Friday, Oct. 18, 1968

Born. To Colonel Pavel Popovich, 38, Soviet cosmonaut, who became part of the world's first space duet in 1962 when his Vostok IV rocketed into orbit along with the capsule carrying Major Andrian Nikolayev; and Maria Popovich, 37, a civilian pilot: their second daughter; in Moscow.

Married. Dietrich Fischer-Dieskau, 43, famed German lieder singer; and Christina Pugell, 24, daughter of a Manhattan voice teacher whom he met during a 1967 U.S. tour; he for the third time (his first wife died in 1963; his second marriage ended in divorce last year); in West Berlin.

Married. George S. Moore, 63, chairman of First National City Bank of New York, third largest in the nation (assets: $17.5 billion); and Charon M. Crosson, 31, an attractive blonde whom he met in Puerto Rico five years ago; he for the second time (he was divorced by his wife of 30 years two weeks ago), she for the first; in Westport, Conn.
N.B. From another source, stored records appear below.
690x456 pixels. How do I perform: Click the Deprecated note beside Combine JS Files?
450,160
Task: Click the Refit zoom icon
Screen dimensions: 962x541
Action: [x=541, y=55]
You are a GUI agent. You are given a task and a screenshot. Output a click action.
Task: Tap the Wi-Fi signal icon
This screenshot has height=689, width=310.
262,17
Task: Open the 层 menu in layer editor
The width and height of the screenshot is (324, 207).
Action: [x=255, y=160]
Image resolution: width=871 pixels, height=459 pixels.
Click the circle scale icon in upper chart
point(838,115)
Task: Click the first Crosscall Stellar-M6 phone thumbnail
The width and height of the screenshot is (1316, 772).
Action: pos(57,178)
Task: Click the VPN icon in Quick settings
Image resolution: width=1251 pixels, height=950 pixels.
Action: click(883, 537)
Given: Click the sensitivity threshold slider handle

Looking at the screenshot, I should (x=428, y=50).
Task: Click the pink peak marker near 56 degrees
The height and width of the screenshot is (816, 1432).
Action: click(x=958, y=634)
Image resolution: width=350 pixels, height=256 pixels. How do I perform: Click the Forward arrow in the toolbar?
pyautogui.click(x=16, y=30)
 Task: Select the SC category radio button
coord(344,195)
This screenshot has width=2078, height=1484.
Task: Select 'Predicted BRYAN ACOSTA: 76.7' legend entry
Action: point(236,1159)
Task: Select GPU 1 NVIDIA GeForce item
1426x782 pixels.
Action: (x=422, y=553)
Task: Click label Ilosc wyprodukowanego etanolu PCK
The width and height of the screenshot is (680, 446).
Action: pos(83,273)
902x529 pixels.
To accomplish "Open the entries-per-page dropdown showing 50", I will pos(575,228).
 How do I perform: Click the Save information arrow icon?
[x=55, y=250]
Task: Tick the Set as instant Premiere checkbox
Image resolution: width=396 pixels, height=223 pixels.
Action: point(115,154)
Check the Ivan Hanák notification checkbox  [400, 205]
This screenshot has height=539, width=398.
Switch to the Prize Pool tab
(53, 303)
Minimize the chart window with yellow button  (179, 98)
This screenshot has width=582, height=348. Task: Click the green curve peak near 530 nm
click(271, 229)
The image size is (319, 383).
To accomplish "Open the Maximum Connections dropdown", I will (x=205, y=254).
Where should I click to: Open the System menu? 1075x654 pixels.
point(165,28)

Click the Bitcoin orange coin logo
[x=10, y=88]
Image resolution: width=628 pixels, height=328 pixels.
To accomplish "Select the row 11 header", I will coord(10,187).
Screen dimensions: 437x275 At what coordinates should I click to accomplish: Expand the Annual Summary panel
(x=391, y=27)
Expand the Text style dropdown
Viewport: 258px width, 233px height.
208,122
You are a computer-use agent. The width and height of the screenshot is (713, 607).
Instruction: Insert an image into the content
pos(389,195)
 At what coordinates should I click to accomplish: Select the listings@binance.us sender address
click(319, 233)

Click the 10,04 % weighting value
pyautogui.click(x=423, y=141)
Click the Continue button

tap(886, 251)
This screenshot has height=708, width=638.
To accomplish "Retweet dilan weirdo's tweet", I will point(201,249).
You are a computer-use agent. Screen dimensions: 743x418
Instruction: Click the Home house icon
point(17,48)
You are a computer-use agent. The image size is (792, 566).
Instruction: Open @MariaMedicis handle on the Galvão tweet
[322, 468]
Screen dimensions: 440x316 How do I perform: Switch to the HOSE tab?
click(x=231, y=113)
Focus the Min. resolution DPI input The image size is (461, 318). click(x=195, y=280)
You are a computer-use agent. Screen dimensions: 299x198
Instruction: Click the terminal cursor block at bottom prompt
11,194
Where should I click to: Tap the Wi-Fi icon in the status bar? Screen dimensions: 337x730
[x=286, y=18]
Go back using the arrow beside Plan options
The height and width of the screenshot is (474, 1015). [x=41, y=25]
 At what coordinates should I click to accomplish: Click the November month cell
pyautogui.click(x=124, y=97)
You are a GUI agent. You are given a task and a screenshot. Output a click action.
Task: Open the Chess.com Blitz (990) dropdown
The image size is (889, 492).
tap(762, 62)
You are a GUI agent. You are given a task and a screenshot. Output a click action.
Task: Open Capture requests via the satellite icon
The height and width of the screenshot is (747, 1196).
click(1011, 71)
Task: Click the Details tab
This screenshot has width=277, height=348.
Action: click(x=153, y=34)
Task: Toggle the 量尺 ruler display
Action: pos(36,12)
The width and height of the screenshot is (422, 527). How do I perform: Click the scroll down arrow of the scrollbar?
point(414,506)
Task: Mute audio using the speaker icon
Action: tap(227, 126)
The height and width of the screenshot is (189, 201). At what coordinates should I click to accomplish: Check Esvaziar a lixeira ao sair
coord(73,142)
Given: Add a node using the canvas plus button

Died. Major General Horst Wendland, 56, No. 2 man in West Germany's Federal Intelligence Service; by his own hand (he shot himself three months after learning he had an incurable disease); in Pullach, West Germany. Quiet and unassuming, "the house father," as his staff called him, was an able administrator who supervised the service's more than 5,000 employees and directed its intelligence training.

Died. Frank Skinner, 69, Hollywood composer, who wrote orchestrations for more than 30 films, including The Great Ziegfeld (1936), The Magnificent Obsession (1954), and Away All Boats (1956), of cancer; in Hollywood.

Died. George White, 78, theatrical producer, whose flashy, fleshy Scandals vied with Ziegfeld's Follies and Earl Carroll's Vanities as the top Broadway attraction of the 1920s and '30s; of leukemia; in Hollywood. White introduced such future stars as Kate Smith, Ray Bolger, Rudy Vallee and Eleanor Powell to the Great White Way--which he always claimed was named for him.

Died. Jean Paulhan, 83, author, editor and academician; of cancer; in Paris. As longtime editor (1925-40, 1953-68) of the prestigious monthly La Nouvelle Revue Francaise, Paulhan helped guide the careers of such luminaries as Jean-Paul Sartre and Albert Camus. He be rated the mediocre, praised the promising, and generally acted like a mandarin of French letters. He was elected to the sedate Academic Franc,aise in 1963, even though it was rumored that he had written L'Histoire d'O, a novel about the joys of masochism.